● Prompt: Copy everything from the line containing "Click the cut-off timestamp at the top" down to the line containing "will [520, 680].", substituting "Complete" for "Finish" and changing nothing else.

(Interface element records)
........
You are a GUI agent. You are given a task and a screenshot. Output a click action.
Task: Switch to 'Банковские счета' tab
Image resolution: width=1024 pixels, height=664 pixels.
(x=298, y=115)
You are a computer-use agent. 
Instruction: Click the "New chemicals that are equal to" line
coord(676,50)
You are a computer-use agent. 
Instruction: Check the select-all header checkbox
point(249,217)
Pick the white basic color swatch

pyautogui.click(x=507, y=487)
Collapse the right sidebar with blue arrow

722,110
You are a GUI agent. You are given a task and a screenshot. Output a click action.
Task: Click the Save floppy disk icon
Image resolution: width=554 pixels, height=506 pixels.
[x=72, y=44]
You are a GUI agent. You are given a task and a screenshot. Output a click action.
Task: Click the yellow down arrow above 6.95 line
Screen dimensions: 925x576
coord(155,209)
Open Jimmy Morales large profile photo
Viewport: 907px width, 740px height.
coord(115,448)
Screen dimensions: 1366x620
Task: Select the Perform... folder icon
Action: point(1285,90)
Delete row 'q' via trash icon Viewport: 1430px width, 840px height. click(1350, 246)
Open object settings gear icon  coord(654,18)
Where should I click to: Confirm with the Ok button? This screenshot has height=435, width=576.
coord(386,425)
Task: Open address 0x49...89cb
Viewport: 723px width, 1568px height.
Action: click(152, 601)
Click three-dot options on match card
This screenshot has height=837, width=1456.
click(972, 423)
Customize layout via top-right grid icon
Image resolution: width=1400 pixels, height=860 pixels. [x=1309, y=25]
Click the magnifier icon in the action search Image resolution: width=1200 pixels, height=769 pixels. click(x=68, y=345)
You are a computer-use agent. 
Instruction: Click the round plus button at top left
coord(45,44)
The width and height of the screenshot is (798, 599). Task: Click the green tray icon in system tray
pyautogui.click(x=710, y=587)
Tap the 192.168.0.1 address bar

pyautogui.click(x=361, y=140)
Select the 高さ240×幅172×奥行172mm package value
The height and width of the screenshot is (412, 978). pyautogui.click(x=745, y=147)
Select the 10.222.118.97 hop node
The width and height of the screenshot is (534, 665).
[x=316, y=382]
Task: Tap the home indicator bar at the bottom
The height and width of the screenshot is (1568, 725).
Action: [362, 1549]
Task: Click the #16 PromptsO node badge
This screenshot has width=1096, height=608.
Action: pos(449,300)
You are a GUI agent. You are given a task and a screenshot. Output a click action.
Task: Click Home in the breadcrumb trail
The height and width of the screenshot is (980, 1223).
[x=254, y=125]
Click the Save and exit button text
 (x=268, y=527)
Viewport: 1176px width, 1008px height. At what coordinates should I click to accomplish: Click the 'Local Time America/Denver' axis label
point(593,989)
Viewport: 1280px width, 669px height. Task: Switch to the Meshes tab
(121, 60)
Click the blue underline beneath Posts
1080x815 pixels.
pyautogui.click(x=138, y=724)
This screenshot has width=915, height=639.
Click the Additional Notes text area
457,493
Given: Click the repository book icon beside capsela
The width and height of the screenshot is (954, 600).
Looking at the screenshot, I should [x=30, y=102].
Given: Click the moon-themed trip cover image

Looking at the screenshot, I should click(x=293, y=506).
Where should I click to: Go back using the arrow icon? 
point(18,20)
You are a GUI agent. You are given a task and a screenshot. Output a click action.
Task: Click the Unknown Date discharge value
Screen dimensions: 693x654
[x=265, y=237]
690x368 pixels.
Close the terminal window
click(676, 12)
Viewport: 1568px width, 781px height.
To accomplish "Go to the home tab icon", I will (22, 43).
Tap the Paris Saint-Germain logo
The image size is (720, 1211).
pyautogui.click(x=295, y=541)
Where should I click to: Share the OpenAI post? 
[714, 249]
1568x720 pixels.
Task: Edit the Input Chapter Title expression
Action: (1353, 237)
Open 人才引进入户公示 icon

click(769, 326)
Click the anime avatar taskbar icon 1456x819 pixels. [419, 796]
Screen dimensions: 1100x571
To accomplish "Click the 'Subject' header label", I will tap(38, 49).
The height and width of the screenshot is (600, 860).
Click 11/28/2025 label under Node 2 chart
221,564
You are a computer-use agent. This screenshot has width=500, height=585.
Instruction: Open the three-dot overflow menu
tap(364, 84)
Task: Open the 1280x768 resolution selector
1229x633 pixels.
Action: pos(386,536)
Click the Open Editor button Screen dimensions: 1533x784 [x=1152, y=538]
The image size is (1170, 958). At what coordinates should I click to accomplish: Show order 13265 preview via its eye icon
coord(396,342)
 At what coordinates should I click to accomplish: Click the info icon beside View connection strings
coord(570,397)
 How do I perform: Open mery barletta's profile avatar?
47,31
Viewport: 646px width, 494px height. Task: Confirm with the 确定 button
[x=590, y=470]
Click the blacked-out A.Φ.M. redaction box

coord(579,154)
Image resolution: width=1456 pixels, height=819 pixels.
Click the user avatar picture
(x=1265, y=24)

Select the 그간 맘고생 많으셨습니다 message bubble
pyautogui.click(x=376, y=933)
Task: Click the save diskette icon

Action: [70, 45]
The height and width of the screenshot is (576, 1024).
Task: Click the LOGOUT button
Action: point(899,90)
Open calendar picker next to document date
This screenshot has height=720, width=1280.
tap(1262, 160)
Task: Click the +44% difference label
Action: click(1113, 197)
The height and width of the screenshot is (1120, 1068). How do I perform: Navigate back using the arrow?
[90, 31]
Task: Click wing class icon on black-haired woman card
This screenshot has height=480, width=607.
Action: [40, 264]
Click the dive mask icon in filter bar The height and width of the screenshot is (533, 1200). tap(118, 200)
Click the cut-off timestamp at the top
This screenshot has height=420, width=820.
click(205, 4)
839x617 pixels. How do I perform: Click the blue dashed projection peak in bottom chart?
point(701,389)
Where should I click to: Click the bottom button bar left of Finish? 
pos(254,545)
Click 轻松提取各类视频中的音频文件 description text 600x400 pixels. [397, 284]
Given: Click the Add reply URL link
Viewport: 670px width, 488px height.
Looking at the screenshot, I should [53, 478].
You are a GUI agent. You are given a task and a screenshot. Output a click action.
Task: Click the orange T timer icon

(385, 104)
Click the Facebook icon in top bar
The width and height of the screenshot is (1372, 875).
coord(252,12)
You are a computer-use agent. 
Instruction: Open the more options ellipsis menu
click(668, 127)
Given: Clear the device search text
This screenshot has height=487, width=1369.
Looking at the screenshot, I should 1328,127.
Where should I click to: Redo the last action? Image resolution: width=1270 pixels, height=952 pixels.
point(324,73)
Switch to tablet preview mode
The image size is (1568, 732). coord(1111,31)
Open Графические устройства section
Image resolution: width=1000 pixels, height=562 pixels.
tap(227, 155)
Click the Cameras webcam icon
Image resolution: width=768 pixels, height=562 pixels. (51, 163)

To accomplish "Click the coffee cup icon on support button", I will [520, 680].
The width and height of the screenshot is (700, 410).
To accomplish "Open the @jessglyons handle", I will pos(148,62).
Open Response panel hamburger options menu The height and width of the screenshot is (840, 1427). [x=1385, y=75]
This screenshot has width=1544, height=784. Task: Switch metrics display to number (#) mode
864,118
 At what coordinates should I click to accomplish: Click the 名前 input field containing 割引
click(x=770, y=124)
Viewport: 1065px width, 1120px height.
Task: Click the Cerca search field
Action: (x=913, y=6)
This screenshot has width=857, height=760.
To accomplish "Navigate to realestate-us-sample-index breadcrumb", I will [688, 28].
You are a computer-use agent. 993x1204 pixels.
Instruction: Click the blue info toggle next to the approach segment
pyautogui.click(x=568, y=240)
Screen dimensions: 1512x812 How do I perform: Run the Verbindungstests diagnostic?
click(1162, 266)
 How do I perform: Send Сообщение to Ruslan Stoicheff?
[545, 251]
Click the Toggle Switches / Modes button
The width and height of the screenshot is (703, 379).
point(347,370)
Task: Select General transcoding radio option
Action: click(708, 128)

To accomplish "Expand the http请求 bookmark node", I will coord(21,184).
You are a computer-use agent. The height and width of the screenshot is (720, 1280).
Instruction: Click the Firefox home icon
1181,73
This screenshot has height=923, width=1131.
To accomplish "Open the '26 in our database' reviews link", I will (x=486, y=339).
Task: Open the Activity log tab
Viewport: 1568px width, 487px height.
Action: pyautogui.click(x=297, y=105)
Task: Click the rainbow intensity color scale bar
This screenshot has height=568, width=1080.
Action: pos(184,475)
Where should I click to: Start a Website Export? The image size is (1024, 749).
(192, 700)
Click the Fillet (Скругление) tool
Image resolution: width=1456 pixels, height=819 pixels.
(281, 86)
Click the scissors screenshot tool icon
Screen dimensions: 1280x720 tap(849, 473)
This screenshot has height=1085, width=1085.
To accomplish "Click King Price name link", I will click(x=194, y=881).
........
● Answer:
Click the cut-off timestamp at the top
This screenshot has height=420, width=820.
click(205, 4)
839x617 pixels. How do I perform: Click the blue dashed projection peak in bottom chart?
point(701,389)
Where should I click to: Click the bottom button bar left of Complete? 
pos(254,545)
Click 轻松提取各类视频中的音频文件 description text 600x400 pixels. [397, 284]
Given: Click the Add reply URL link
Viewport: 670px width, 488px height.
Looking at the screenshot, I should [53, 478].
You are a GUI agent. You are given a task and a screenshot. Output a click action.
Task: Click the orange T timer icon

(385, 104)
Click the Facebook icon in top bar
The width and height of the screenshot is (1372, 875).
coord(252,12)
You are a computer-use agent. 
Instruction: Open the more options ellipsis menu
click(668, 127)
Given: Clear the device search text
This screenshot has height=487, width=1369.
Looking at the screenshot, I should 1328,127.
Where should I click to: Redo the last action? Image resolution: width=1270 pixels, height=952 pixels.
point(324,73)
Switch to tablet preview mode
The image size is (1568, 732). coord(1111,31)
Open Графические устройства section
Image resolution: width=1000 pixels, height=562 pixels.
tap(227, 155)
Click the Cameras webcam icon
Image resolution: width=768 pixels, height=562 pixels. (51, 163)

To accomplish "Click the coffee cup icon on support button", I will [520, 680].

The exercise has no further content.